• STORED ROWS:
====
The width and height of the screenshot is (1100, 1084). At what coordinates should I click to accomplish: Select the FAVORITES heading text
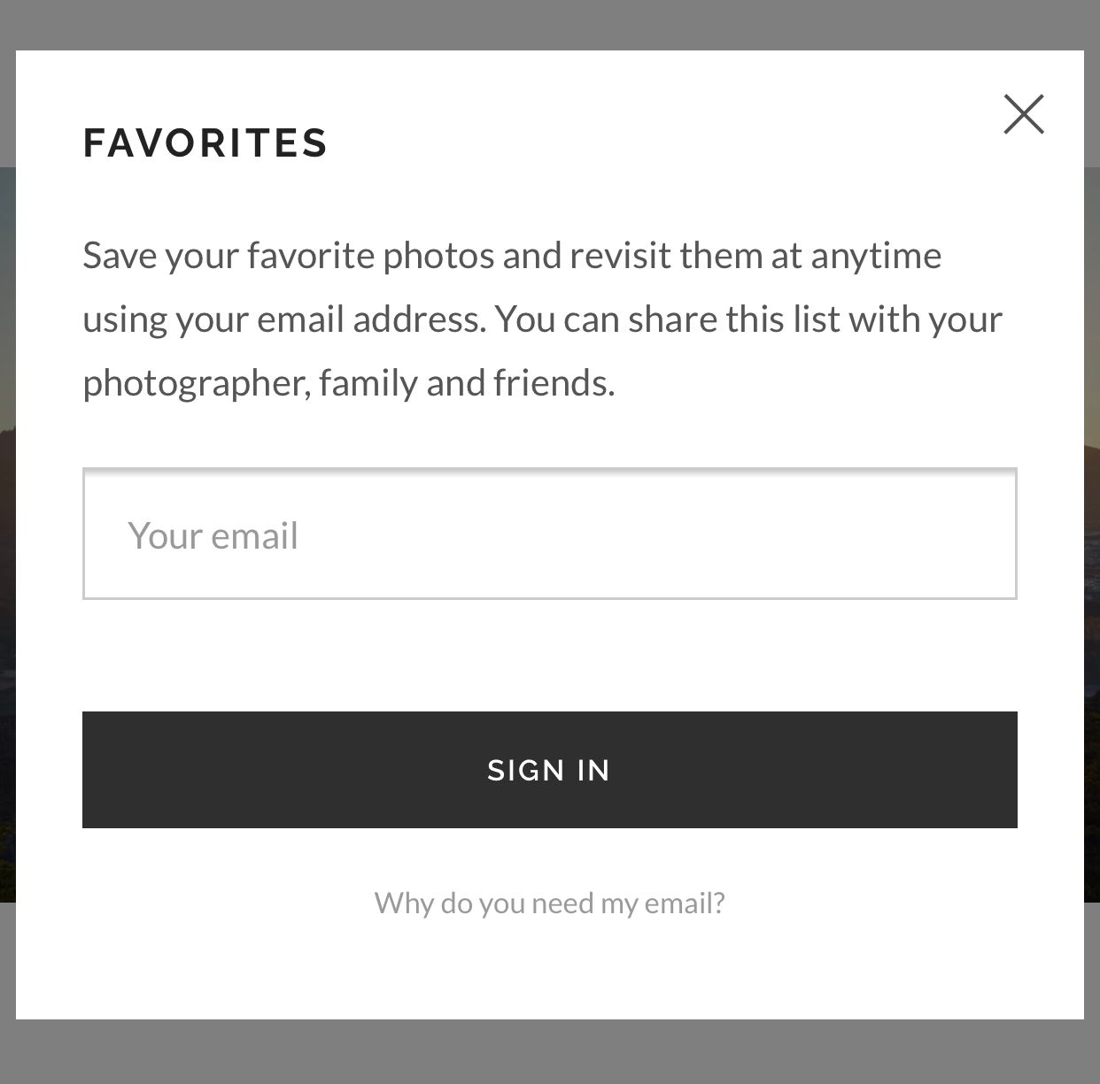[205, 143]
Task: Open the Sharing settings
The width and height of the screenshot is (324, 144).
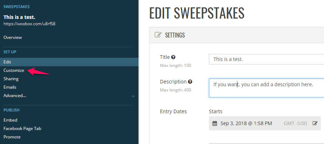Action: [x=11, y=79]
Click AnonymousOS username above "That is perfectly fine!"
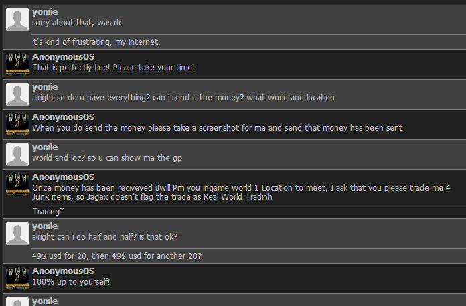This screenshot has width=466, height=306. coord(63,57)
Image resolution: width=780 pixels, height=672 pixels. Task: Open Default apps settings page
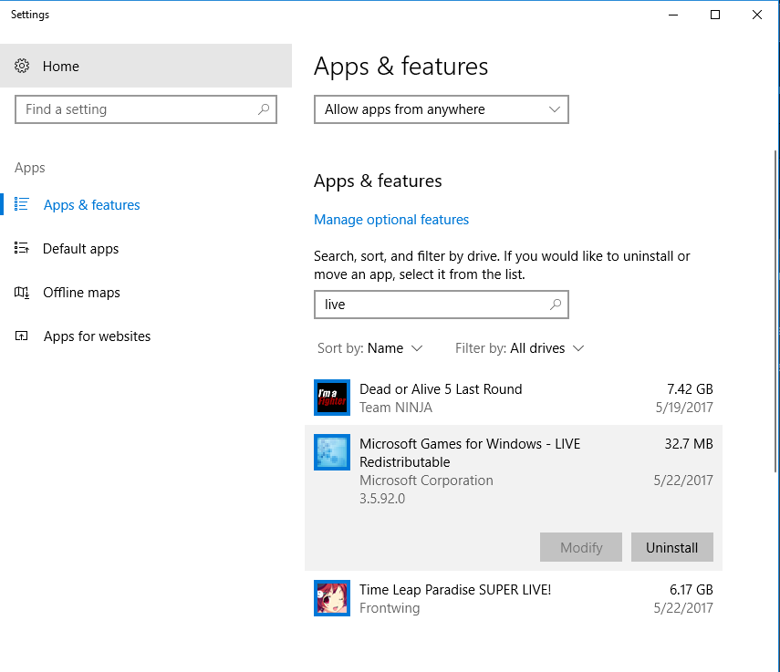80,249
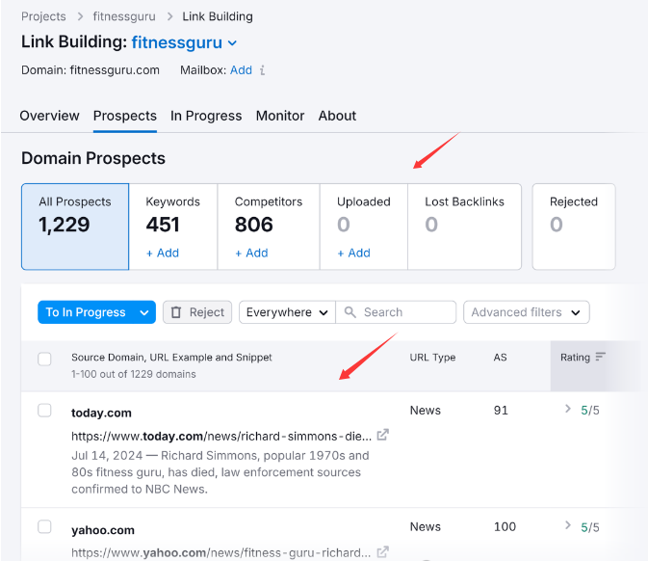Open the To In Progress dropdown arrow
The image size is (648, 561).
[x=144, y=312]
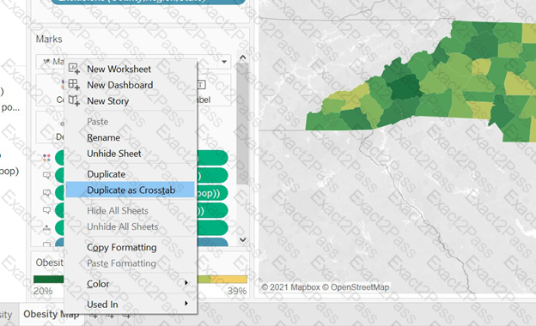The height and width of the screenshot is (326, 536).
Task: Click the second tooltip speech-bubble mark icon
Action: pos(46,193)

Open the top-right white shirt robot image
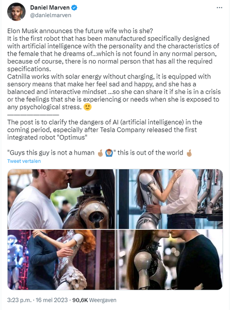(x=169, y=199)
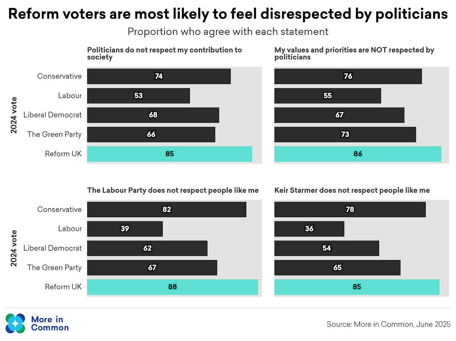Screen dimensions: 456x341
Task: Click the Green Party 73 bar in values chart
Action: [x=345, y=135]
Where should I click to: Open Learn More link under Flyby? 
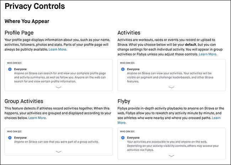122,123
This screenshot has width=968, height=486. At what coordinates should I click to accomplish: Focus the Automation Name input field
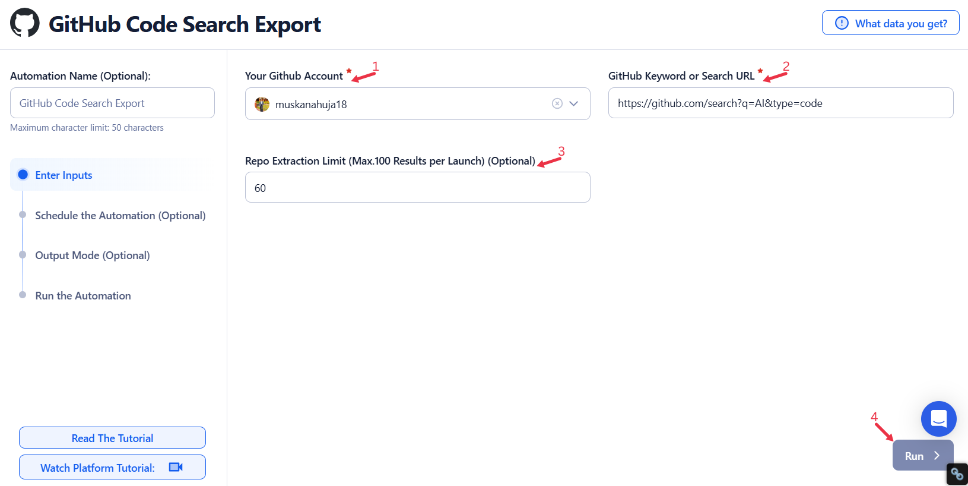(x=112, y=103)
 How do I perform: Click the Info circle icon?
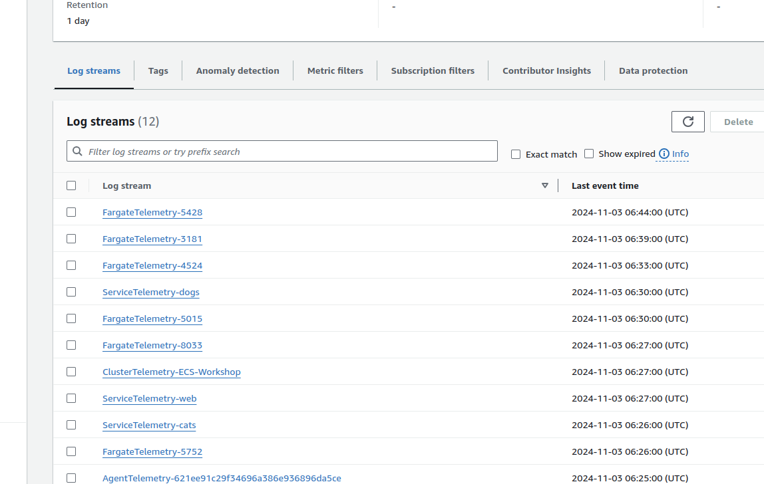(664, 154)
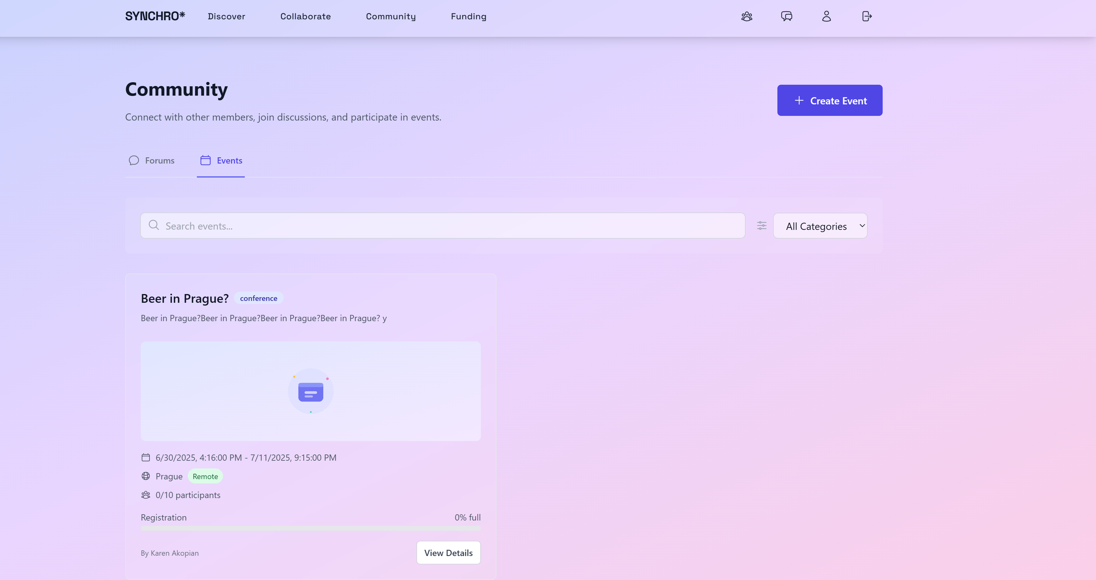Click the filter sliders icon
This screenshot has height=580, width=1096.
pos(762,226)
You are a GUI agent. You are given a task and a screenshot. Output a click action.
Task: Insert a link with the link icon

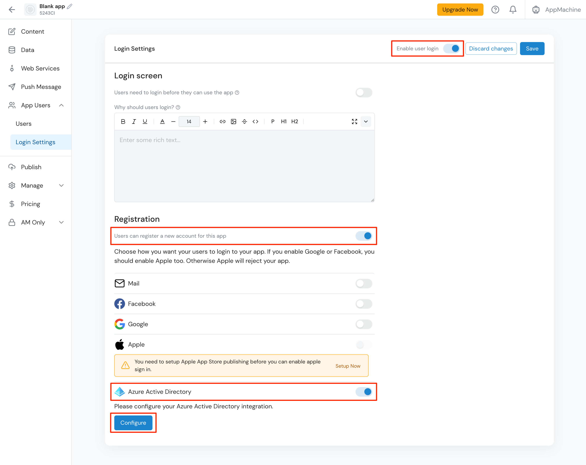[222, 122]
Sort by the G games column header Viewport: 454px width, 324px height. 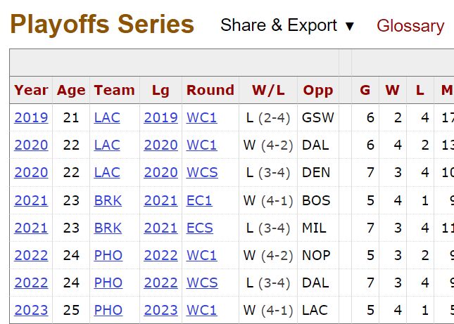click(365, 90)
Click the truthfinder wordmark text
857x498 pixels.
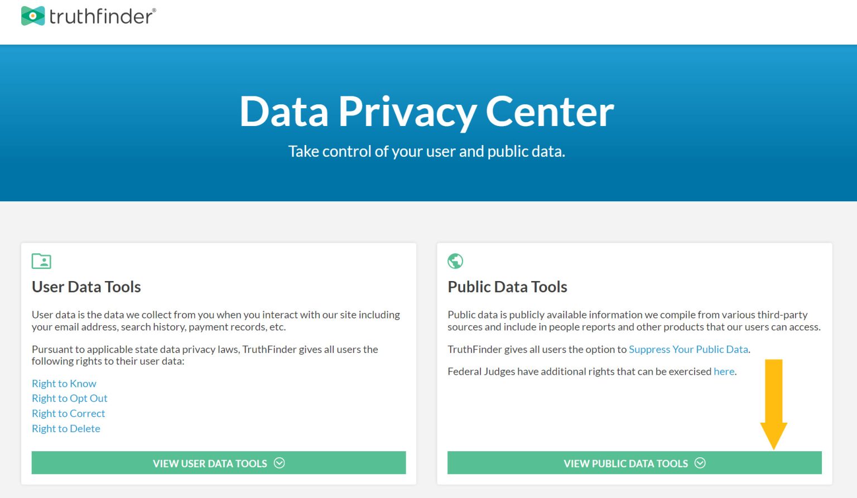(102, 16)
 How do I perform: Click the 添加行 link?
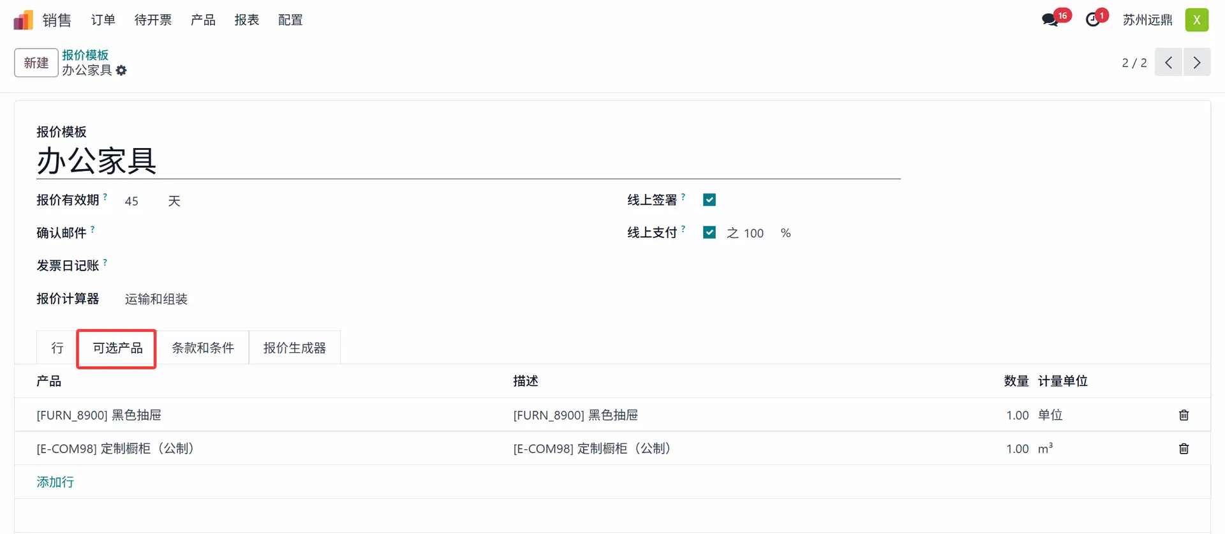[x=55, y=482]
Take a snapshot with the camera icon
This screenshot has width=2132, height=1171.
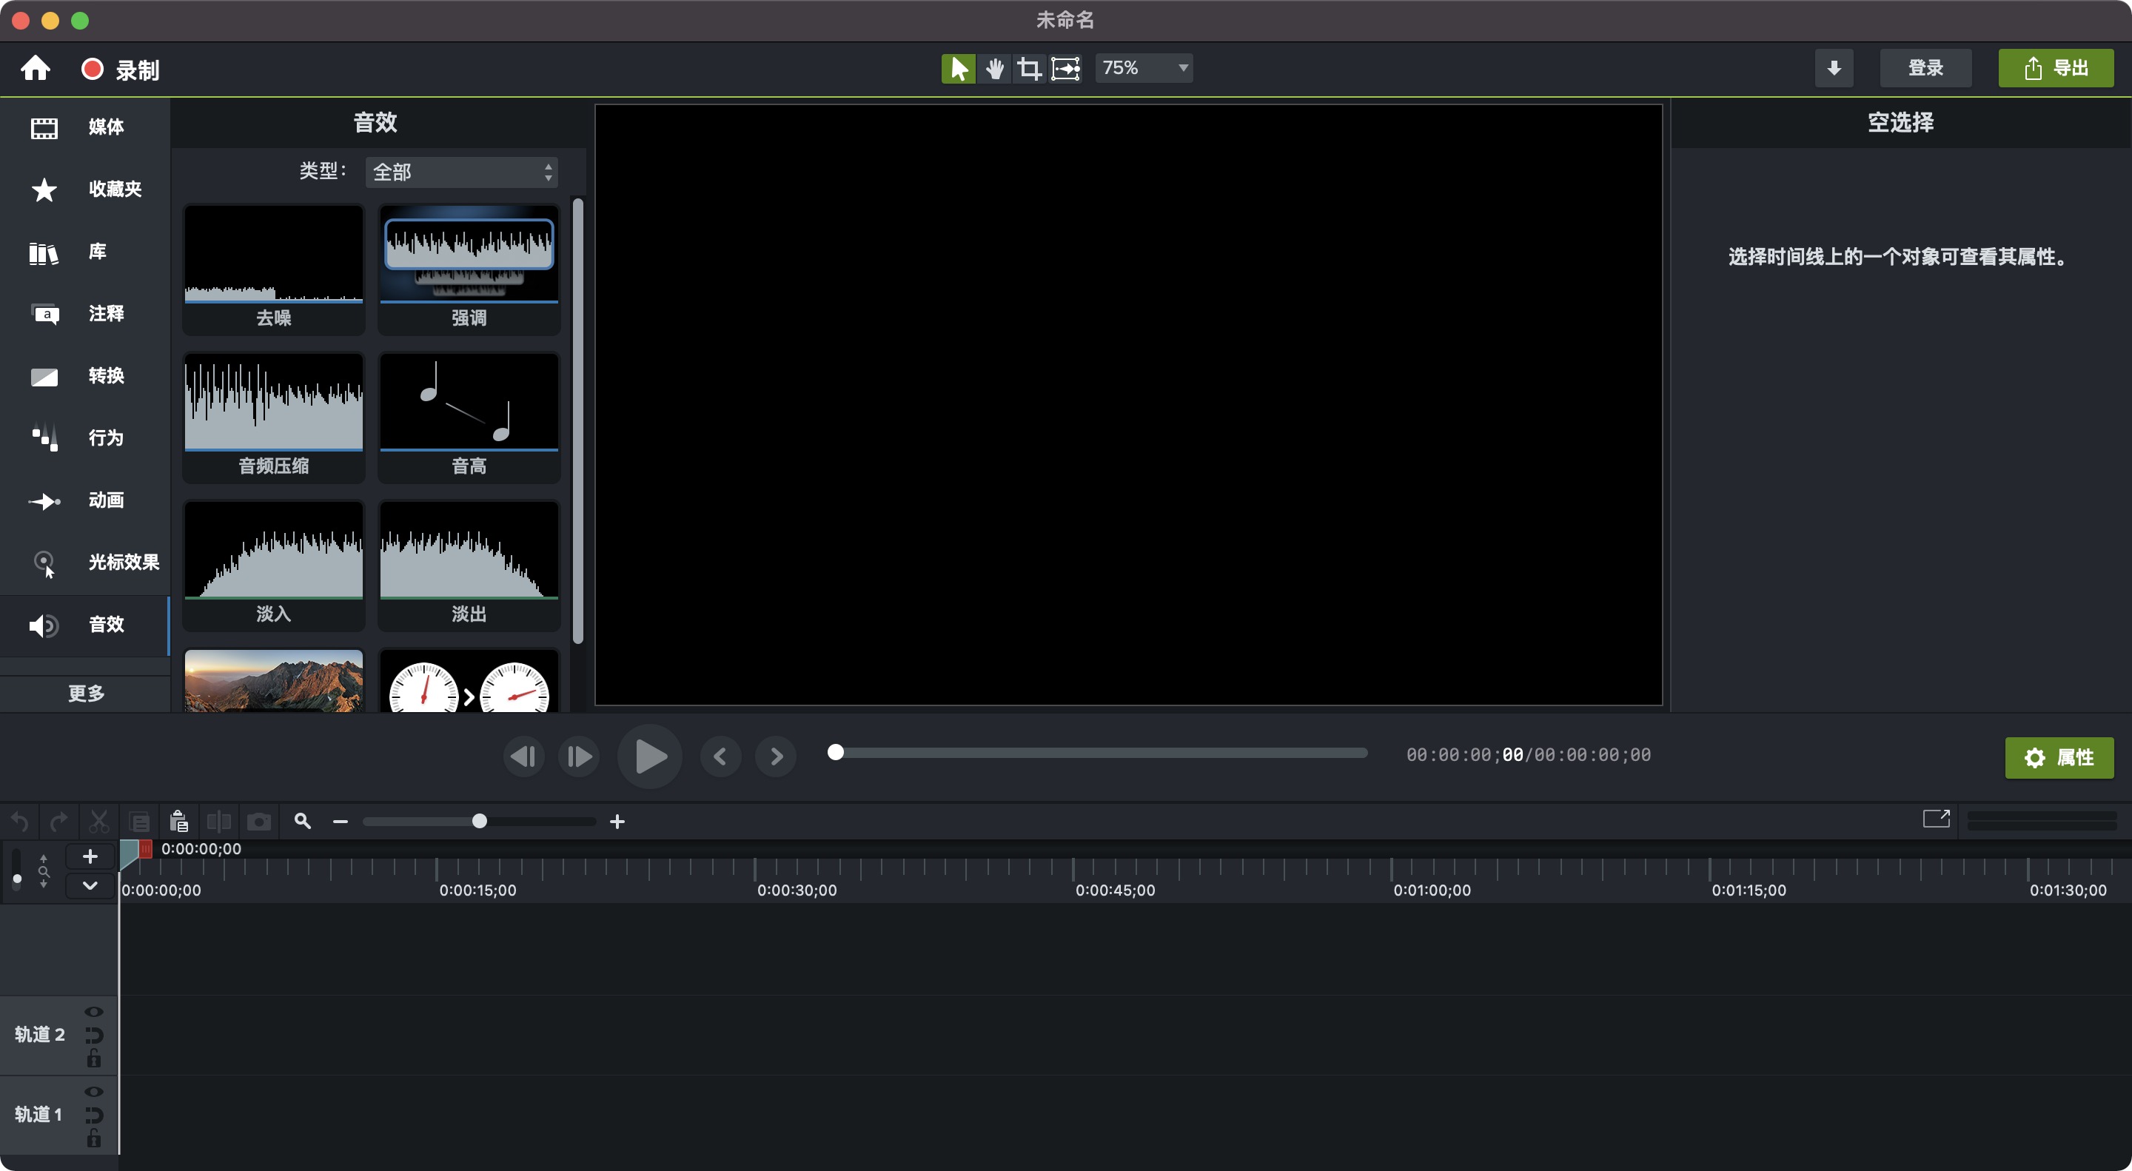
====
• WHAT IS NEEDED: Convert the material from the line containing "How do I perform: Click the 添加行 link?" through the end of the material into a Markdown table with the columns Row and Line, numbering each line and skipping blank lines. Leave out the pictures.

• SOLUTION FOR THIS EXERCISE:
| Row | Line |
|---|---|
| 1 |  How do I perform: Click the 添加行 link? |
| 2 | [x=55, y=482] |
| 3 | Take a snapshot with the camera icon |
| 4 | This screenshot has width=2132, height=1171. |